Stored dataset items:
═══

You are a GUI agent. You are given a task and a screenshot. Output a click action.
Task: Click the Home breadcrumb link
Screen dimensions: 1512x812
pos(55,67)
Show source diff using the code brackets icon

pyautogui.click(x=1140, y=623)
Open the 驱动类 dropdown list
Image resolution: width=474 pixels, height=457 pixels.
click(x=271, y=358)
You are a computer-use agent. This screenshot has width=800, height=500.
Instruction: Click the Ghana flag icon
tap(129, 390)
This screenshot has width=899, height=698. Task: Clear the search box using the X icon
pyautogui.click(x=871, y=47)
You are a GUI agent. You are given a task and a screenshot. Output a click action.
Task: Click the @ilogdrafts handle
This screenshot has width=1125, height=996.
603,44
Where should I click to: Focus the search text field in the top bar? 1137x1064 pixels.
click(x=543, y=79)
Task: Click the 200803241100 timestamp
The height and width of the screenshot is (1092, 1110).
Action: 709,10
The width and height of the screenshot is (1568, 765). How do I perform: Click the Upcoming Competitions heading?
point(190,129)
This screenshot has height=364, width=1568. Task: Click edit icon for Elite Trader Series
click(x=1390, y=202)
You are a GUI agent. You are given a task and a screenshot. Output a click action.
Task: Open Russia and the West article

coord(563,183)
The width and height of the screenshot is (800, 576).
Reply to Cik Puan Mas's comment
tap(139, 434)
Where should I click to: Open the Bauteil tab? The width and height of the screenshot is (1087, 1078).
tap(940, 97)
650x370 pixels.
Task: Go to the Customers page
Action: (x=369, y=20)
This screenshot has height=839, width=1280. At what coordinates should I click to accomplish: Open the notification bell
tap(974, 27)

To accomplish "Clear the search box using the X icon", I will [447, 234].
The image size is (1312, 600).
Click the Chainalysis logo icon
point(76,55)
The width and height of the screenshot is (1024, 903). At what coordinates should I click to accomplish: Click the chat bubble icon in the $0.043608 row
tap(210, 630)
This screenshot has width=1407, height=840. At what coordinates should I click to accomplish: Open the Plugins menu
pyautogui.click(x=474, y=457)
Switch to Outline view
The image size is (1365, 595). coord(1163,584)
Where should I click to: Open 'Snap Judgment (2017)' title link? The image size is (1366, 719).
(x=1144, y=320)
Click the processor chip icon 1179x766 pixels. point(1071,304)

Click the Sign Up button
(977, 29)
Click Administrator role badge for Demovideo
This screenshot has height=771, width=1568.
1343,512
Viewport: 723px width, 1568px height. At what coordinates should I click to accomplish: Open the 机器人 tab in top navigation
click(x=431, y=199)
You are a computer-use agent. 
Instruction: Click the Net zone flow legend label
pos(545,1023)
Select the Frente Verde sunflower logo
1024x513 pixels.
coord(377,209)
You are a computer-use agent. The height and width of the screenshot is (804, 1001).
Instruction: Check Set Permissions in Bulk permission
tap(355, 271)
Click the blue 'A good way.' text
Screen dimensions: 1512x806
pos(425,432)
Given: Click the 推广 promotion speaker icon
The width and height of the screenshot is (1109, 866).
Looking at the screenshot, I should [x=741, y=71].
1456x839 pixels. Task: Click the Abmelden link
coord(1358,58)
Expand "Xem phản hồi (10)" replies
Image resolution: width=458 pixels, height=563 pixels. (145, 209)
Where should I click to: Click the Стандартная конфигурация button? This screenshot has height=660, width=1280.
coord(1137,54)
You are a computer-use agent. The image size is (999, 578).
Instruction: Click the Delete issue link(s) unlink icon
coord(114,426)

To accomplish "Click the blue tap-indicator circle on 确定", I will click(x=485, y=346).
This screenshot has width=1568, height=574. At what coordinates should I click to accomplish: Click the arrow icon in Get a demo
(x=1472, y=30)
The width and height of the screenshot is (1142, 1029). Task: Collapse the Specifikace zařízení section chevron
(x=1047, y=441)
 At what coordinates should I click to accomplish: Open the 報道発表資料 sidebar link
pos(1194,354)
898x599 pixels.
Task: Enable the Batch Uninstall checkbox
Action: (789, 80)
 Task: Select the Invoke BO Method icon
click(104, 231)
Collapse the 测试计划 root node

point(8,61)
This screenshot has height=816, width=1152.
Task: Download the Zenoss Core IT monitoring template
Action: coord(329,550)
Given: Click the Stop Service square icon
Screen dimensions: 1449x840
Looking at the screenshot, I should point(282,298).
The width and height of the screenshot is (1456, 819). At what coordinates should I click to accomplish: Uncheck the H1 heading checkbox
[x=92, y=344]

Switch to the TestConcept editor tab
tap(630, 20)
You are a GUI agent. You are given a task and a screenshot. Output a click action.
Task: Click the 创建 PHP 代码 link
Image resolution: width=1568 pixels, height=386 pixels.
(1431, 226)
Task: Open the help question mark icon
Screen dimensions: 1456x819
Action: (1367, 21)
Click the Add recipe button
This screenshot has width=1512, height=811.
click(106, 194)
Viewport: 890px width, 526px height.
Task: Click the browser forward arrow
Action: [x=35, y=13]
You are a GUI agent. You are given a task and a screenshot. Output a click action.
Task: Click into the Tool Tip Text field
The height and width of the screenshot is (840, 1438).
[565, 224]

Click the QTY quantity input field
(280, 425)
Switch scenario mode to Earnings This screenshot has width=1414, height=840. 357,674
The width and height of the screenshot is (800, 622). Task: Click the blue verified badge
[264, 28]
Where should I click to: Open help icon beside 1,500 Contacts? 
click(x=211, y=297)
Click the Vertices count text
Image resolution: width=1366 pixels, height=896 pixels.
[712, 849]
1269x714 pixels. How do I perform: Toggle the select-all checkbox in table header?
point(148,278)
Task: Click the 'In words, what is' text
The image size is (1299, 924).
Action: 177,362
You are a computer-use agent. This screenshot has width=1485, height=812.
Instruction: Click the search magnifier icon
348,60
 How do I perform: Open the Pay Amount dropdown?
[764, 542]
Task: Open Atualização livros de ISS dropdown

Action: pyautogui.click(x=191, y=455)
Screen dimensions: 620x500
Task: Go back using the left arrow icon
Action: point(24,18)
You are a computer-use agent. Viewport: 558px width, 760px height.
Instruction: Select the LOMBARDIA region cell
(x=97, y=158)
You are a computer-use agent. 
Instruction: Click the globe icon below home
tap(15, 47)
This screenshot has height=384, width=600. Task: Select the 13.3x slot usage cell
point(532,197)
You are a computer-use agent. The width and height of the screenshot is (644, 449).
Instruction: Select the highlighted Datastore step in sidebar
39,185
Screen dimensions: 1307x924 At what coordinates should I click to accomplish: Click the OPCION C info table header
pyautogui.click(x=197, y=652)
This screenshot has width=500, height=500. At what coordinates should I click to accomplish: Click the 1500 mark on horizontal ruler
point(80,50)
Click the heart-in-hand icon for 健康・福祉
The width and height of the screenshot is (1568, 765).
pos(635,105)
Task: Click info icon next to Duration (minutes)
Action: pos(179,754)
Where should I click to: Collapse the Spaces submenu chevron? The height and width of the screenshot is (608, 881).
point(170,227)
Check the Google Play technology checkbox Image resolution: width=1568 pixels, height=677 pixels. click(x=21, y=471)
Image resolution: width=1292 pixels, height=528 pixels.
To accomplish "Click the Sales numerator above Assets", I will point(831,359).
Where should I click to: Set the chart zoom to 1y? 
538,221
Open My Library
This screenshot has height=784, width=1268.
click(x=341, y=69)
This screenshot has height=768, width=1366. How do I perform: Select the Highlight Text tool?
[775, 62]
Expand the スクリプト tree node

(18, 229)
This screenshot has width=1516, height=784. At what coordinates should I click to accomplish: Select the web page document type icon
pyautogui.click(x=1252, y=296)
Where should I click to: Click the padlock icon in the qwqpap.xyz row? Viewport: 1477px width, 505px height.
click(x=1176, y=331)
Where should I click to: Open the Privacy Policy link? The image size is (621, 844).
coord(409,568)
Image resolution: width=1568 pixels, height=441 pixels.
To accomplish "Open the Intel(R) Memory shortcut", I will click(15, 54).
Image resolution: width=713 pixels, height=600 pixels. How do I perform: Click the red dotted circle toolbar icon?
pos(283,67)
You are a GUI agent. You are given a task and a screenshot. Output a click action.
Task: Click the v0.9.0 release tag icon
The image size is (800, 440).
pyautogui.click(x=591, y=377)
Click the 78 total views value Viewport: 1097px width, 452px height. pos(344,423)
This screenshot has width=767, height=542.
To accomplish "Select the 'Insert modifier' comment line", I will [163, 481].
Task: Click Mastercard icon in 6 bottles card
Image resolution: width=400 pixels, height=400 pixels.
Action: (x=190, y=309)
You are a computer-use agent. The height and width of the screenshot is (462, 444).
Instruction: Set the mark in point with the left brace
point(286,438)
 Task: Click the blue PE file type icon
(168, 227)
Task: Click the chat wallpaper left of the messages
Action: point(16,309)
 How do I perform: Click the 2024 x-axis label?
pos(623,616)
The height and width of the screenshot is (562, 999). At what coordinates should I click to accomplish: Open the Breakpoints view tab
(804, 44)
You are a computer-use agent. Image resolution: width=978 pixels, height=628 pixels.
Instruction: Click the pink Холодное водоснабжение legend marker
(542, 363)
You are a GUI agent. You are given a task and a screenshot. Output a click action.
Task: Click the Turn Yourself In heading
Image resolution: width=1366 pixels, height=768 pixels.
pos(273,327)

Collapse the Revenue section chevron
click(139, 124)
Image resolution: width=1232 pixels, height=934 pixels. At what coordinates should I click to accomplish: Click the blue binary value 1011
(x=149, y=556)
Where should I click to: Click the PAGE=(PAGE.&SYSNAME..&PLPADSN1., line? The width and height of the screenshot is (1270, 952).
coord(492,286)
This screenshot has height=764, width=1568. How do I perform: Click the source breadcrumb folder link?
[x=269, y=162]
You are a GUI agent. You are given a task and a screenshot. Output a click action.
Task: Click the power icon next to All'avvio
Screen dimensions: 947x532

═══

Starting at the beginning of the data and ending with the line that contains "pyautogui.click(x=1140, y=623)", write those lines out again, switching "breadcrumb" to "navigation" and leaving everything else the same.

You are a GUI agent. You are given a task and a screenshot. Output a click action.
Task: Click the Home navigation link
Screen dimensions: 1512x812
pos(55,67)
Show source diff using the code brackets icon

pyautogui.click(x=1140, y=623)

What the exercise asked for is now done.